Après le déclin de l’Empire Ouagadou, connu en Europe et en Arabie sous le nom d’Empire du Ghana, un autre grand événement allait jouer un rôle important : la victoire de l’Empereur Sundiata Keita sur Sumanguru Kante, avec la création de l’Empire du Mali sur un territoire plus grand que l’Union européenne et la rédaction de la Charte du Manden, basée sur des idées avancées pour l’époque et révolutionnaires encore aujourd’hui.

La ville attirera plus tard d’autres peuples, principalement par le biais du commerce, notamment les Touaregs et le monde musulman. Les sources locales font remonter son origine au 7e siècle, bien avant 1100, date généralement attribuée à sa fondation par les Touaregs.

Outre Tombouctou, il y avait d’autres villes, comme Djenné, Sankore, Gao et Djingareyber – cette dernière construite par l’empereur Kankan Moussa. Au 14e siècle, garçons et filles étudiaient la géométrie, l’arithmétique, l’algèbre, l’histoire et les sciences. Avec la conversion à l’Islam des empereurs suivant Sundiata Keita, l’étude du Coran a également été introduite.

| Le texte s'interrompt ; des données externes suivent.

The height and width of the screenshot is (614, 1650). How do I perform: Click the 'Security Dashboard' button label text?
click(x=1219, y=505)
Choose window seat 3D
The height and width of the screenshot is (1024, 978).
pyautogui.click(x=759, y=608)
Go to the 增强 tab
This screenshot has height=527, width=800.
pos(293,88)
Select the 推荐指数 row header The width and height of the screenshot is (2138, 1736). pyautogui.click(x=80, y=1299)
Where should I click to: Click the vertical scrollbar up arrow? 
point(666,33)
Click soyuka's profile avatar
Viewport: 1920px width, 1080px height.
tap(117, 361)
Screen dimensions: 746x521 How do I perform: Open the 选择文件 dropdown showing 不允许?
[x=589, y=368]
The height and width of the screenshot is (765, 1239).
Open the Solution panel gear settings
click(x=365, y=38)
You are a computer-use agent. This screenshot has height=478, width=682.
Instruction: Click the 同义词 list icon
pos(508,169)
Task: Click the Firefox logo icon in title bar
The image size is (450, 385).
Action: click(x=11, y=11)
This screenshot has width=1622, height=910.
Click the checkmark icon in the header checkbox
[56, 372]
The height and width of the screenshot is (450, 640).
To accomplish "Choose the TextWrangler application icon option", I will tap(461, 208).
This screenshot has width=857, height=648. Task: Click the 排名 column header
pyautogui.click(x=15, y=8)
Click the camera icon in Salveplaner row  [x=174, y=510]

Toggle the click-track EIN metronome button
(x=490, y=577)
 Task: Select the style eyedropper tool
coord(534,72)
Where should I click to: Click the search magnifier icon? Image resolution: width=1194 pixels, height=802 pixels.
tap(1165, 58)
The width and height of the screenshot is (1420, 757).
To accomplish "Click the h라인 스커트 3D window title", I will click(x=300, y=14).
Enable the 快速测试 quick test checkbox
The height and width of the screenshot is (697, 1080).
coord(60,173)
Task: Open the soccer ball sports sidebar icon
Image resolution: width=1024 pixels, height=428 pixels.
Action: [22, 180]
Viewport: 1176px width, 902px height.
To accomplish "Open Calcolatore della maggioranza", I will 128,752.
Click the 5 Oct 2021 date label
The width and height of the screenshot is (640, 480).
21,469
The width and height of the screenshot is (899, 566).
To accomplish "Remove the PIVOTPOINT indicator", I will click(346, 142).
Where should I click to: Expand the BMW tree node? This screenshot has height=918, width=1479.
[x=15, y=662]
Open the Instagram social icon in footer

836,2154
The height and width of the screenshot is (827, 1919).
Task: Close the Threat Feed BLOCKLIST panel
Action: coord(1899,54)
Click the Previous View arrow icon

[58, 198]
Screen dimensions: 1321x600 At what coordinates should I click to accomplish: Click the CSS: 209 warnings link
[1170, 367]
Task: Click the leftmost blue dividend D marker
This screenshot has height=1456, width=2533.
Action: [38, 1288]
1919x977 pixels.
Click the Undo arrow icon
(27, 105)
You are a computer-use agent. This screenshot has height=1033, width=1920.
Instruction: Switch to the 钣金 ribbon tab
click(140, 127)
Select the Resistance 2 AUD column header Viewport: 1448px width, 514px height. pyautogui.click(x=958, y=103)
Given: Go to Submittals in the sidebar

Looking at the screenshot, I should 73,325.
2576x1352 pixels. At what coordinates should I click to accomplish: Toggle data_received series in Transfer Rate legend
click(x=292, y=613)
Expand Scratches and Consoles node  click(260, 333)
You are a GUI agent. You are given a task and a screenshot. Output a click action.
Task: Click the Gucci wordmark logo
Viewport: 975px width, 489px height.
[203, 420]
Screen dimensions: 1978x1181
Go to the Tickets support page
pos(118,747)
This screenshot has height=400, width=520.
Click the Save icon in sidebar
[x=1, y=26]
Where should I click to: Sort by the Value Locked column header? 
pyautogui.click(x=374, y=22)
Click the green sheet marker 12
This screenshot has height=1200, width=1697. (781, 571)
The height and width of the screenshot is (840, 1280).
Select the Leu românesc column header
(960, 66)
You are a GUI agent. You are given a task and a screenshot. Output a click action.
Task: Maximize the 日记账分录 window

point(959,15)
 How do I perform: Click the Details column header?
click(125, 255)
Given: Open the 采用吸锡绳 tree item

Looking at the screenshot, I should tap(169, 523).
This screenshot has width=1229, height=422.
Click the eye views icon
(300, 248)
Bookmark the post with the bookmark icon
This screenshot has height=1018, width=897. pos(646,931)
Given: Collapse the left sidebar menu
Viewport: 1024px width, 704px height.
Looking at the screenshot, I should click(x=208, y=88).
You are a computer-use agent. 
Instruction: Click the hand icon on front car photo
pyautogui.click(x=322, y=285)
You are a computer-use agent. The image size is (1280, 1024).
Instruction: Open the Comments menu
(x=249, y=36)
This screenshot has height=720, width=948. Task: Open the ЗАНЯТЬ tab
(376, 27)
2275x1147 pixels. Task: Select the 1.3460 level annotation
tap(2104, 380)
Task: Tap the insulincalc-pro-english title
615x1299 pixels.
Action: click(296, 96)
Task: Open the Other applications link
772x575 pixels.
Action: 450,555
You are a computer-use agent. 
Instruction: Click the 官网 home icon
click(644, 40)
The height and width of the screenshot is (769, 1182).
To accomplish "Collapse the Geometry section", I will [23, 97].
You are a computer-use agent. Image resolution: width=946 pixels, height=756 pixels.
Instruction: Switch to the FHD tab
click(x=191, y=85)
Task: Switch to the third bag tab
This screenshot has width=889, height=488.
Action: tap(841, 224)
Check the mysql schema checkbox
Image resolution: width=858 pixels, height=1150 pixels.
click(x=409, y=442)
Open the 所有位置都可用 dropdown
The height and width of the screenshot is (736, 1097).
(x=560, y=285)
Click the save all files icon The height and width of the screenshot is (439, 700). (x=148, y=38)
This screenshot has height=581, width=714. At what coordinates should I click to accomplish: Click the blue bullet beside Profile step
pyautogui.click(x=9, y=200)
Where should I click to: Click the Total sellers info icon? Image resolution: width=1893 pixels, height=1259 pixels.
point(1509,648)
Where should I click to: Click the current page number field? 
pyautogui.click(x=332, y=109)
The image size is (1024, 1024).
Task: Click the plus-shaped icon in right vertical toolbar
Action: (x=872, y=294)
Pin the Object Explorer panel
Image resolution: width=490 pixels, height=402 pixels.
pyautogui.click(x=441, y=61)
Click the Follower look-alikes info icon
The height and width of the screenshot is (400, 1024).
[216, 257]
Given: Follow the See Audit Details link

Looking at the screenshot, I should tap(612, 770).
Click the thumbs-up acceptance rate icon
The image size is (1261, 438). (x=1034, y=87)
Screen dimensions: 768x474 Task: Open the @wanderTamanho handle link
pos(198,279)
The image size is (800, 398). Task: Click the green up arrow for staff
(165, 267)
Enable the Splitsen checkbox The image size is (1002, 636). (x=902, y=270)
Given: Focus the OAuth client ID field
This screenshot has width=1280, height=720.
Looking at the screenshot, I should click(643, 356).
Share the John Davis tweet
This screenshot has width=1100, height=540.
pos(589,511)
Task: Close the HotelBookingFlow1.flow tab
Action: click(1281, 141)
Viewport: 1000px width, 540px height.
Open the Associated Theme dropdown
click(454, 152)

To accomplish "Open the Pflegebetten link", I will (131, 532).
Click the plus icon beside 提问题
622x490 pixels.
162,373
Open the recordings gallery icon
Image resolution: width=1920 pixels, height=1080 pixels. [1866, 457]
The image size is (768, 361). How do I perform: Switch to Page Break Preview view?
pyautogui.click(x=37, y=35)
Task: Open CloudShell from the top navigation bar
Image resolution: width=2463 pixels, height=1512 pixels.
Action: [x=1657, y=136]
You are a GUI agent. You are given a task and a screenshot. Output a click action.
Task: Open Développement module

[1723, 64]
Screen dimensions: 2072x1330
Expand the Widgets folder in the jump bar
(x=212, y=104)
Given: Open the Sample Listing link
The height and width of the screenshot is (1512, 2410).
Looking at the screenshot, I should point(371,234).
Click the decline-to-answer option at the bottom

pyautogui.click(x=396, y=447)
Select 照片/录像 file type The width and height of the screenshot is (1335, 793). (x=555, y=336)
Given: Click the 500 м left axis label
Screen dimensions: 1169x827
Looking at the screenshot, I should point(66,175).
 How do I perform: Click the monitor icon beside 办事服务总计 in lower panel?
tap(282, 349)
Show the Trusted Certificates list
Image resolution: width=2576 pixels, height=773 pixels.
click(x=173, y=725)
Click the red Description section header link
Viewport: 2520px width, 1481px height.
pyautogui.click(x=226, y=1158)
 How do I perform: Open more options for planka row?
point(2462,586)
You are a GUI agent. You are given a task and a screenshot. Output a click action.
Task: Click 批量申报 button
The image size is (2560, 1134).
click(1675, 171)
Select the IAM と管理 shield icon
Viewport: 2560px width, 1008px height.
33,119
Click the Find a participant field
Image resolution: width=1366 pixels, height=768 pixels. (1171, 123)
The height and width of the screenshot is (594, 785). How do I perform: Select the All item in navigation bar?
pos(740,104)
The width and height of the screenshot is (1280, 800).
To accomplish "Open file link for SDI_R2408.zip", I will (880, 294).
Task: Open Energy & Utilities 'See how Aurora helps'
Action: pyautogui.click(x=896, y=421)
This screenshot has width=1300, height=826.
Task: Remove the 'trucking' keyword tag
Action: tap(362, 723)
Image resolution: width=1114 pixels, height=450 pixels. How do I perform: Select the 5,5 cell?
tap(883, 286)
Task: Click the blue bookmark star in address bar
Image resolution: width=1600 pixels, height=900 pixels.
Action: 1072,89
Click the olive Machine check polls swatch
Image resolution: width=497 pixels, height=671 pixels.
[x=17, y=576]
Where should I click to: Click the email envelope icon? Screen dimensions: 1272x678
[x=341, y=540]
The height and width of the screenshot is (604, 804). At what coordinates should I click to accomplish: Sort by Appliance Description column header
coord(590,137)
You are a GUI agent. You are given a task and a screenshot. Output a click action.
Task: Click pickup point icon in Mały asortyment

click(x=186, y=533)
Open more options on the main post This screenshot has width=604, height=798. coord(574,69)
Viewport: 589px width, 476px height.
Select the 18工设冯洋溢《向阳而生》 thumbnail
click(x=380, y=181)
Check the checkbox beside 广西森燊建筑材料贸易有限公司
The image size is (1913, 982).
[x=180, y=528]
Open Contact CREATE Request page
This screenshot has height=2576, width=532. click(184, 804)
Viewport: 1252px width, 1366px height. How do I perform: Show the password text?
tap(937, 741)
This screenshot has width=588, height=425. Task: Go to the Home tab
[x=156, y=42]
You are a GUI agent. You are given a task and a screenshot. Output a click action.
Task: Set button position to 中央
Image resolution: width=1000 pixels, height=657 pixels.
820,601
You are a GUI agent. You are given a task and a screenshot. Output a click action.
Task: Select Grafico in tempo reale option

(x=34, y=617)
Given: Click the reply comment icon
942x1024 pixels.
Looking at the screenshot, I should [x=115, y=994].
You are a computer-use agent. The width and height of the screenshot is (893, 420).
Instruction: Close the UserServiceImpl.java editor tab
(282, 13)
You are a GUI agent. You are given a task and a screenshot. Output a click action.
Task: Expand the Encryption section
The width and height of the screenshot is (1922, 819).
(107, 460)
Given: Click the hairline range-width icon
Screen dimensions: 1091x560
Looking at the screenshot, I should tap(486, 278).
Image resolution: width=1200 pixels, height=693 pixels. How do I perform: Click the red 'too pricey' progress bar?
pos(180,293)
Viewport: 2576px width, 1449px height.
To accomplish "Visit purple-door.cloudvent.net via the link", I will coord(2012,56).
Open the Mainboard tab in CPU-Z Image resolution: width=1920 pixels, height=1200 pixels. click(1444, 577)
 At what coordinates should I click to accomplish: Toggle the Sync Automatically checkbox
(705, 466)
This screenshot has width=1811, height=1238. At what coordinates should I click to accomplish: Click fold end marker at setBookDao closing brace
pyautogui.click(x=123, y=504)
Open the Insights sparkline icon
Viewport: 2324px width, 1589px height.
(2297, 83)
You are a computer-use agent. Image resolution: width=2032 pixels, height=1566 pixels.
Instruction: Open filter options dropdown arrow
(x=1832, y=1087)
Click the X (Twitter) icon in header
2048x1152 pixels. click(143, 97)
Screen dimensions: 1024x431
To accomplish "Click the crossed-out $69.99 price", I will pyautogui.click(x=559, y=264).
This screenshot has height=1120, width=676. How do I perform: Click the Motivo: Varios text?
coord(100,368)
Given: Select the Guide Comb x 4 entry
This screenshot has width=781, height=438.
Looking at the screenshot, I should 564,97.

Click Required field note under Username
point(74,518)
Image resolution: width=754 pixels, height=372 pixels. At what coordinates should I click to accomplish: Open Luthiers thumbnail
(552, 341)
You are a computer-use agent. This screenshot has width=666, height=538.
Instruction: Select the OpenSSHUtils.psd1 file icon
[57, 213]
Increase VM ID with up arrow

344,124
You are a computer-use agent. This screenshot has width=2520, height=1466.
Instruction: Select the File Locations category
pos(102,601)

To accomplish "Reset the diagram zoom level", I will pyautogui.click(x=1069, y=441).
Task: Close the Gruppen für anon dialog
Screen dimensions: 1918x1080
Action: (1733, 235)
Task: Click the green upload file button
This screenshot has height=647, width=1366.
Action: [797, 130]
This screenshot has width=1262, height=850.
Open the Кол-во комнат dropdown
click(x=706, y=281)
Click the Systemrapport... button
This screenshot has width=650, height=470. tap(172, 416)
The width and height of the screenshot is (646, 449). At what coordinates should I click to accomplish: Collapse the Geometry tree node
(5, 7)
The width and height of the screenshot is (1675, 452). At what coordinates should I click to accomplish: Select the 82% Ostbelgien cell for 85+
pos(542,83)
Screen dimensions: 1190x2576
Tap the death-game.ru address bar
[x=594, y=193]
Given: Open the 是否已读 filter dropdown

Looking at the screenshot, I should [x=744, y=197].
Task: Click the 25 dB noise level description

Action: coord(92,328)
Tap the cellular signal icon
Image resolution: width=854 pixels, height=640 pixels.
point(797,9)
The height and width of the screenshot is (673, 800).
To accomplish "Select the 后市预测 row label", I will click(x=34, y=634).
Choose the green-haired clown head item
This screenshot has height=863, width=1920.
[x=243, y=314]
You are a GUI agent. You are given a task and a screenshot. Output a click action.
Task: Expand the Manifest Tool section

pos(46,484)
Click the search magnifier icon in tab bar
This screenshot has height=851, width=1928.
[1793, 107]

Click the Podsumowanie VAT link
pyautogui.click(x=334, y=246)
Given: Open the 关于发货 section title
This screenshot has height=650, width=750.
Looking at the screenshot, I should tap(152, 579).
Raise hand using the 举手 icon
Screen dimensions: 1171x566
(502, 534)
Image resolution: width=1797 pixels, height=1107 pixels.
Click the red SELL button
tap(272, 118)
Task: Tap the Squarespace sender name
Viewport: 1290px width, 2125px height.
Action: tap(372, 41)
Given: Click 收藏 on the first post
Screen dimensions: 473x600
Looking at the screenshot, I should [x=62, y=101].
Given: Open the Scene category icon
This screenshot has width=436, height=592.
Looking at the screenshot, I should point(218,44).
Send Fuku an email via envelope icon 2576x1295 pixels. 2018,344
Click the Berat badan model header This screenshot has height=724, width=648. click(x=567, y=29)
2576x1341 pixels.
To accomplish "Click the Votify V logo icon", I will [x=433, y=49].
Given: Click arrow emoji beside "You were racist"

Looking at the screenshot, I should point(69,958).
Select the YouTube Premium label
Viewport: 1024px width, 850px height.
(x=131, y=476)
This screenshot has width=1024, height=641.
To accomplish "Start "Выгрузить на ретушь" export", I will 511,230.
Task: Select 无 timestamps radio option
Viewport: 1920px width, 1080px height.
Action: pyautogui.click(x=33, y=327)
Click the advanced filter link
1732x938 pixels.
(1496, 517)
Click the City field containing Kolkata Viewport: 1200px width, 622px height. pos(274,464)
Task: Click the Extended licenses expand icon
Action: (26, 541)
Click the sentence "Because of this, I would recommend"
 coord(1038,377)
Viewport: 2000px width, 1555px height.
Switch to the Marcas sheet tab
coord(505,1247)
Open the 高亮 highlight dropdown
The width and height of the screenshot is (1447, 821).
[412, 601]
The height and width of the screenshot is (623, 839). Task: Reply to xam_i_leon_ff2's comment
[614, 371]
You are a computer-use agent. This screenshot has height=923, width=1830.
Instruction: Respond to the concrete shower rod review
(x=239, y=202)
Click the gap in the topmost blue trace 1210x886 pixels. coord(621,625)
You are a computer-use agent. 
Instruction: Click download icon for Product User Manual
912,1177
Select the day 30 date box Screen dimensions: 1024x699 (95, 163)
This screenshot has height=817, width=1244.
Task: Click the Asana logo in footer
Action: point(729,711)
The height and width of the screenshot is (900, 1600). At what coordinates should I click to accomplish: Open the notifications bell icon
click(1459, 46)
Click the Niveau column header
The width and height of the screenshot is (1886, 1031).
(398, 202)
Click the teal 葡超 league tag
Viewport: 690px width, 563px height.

Djenné. Photo : Francesco Bandarin

Universités ouvertes aux femmes

Il y avait également des centaines d’écoles et d’universités : les royaumes voisins y envoyaient leurs enfants pour étudier, tout comme les cours espagnoles et françaises et l’Arabie. De nombreux savants, tels que Mohamed El Amin et Abderaman Sadi, ont étudié à Tombouctou et l’Europe a pu redécouvrir les textes d’Aristote. Et tout cela dans une atmosphère paisible. Les manuscrits de Tombouctou révèlent que les universités étaient ouvertes aux femmes et que les sujets d’étude comprenaient l’astronomie, la médecine, le droit, les mathématiques, etc. Il y avait aussi des mausolées soufis, représentants d’un islam ouvert, prêt à accepter et à se confronter à différentes cultures et religions. Les écrits en arabe ont également permis de lire une partie de l’histoire écrite par les Africains eux-mêmes.

Ahmed Baba, le grand sage

Né vers 1556, Ahmed Baba était le plus grand recteur de l’université de Tombouctou, fondée au 12e siècle, un homme d’une grande intelligence et d’un grand savoir, un maître de la jurisprudence, de la géométrie, de l’astronomie et de la médecine. Il a rassemblé plus de 1 600 manuscrits et en a écrit plus de 500. Convaincu que les différences ethniques sont moins importantes que la connaissance, il s’est efforcé de maintenir l’unité des différents groupes ethniques qui coexistaient à l’époque à Tombouctou.

Un patrimoine mondial

Les universités de Sankoré – créée en 1325, devenue plus tard une mosquée – Djenné – encore plus ancienne – Gao et Tombouctou ont été fondées avant de nombreuses universités occidentales et constituent un patrimoine mondial à préserver et à honorer. Il ne faut pas oublier que Kama, ou « terre des Noirs », le vrai nom du continent africain, abritait de nombreux centres de connaissances humaines.